* [About this exercise] Keep to one stretch of the data below, the lines from the one with "This screenshot has width=993, height=774." up to and including the one with "Click the OSC 2 ring knob", and return that stretch exactly.

Top of Provided data

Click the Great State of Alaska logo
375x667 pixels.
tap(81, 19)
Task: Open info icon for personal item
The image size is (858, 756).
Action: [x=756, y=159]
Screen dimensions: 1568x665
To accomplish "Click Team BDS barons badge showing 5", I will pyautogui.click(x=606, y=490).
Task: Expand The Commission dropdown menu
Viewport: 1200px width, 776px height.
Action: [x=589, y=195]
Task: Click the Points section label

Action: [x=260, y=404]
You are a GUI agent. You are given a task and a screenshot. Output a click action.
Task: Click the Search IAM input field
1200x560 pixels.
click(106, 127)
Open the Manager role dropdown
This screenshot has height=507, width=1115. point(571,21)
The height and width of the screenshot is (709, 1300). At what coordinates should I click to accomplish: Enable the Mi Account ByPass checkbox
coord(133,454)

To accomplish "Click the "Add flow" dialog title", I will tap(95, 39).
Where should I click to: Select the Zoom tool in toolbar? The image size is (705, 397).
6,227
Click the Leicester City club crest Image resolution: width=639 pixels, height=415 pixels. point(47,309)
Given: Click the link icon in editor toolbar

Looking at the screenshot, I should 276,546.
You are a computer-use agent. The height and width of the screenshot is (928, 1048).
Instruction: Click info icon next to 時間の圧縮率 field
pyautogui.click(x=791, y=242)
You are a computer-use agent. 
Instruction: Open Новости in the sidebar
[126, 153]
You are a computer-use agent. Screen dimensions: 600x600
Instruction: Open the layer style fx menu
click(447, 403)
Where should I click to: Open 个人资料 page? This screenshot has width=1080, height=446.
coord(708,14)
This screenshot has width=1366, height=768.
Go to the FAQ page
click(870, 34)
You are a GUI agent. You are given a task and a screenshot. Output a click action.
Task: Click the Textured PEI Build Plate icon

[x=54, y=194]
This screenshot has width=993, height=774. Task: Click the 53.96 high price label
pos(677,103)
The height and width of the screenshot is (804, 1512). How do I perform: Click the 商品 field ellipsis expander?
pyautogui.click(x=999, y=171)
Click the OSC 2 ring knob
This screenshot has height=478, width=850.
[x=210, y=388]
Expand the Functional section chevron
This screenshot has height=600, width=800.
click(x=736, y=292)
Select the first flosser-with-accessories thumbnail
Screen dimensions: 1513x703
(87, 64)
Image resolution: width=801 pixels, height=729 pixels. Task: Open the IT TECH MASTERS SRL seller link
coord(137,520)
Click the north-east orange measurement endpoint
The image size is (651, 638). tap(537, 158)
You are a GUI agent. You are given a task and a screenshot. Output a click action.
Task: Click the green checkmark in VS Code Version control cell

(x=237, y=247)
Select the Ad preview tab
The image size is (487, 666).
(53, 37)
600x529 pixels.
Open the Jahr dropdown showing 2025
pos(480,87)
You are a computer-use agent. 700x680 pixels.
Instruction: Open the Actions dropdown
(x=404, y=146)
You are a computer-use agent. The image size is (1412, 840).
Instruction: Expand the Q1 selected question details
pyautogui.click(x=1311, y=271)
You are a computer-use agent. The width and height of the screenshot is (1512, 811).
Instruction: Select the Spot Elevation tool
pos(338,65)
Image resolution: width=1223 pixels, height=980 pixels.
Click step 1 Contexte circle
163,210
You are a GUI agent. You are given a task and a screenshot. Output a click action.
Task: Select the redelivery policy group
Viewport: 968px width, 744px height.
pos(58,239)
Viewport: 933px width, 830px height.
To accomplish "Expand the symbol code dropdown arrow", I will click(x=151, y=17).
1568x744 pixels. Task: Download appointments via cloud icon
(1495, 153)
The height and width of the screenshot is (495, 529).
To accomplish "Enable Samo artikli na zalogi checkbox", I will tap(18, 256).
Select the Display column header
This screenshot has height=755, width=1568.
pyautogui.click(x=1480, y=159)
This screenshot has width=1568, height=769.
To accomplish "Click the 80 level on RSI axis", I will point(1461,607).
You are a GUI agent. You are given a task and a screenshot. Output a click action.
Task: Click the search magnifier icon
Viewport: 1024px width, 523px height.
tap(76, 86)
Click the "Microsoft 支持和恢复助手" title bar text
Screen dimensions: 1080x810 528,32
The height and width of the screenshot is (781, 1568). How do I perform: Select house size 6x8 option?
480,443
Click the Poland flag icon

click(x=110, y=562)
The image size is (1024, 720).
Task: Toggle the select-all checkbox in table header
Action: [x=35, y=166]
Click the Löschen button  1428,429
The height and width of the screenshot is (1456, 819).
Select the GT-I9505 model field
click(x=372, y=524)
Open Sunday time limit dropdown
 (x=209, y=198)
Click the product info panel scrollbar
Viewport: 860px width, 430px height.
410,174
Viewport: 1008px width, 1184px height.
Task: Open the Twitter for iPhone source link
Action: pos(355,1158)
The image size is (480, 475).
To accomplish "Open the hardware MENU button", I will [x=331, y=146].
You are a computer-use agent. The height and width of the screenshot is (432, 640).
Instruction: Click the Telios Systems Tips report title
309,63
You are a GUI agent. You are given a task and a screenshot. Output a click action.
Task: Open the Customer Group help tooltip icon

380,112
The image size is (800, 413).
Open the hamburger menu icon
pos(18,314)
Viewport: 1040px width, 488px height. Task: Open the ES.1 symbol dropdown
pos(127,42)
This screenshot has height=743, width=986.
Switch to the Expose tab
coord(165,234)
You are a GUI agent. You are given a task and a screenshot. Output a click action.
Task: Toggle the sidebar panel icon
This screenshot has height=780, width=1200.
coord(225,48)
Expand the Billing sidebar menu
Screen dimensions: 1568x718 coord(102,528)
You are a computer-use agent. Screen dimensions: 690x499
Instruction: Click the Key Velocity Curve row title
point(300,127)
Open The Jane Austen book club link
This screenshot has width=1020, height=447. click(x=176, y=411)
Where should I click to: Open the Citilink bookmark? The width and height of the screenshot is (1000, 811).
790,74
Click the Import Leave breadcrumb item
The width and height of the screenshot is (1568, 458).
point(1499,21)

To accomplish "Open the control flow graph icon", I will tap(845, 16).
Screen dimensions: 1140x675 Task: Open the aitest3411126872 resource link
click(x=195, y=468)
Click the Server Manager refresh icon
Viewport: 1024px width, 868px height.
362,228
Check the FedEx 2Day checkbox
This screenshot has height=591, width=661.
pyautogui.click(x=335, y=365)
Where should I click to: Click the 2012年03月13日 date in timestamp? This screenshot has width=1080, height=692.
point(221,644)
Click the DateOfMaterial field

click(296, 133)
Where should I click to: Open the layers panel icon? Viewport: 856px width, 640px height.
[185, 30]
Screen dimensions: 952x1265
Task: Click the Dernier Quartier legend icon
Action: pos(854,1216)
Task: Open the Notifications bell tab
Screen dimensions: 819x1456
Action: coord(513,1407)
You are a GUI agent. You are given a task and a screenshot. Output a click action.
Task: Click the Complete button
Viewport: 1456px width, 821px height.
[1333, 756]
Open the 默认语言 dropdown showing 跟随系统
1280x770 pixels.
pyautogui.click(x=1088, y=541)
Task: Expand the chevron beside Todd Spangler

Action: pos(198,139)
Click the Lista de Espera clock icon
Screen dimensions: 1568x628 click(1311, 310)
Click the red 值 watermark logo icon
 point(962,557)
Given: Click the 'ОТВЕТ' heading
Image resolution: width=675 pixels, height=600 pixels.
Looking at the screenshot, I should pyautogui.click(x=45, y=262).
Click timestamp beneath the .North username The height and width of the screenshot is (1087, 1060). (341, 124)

Bottom of Provided data

* [Task output]
This screenshot has width=993, height=774. Task: Click the 53.96 high price label
pos(677,103)
The height and width of the screenshot is (804, 1512). How do I perform: Click the 商品 field ellipsis expander?
pyautogui.click(x=999, y=171)
Click the OSC 2 ring knob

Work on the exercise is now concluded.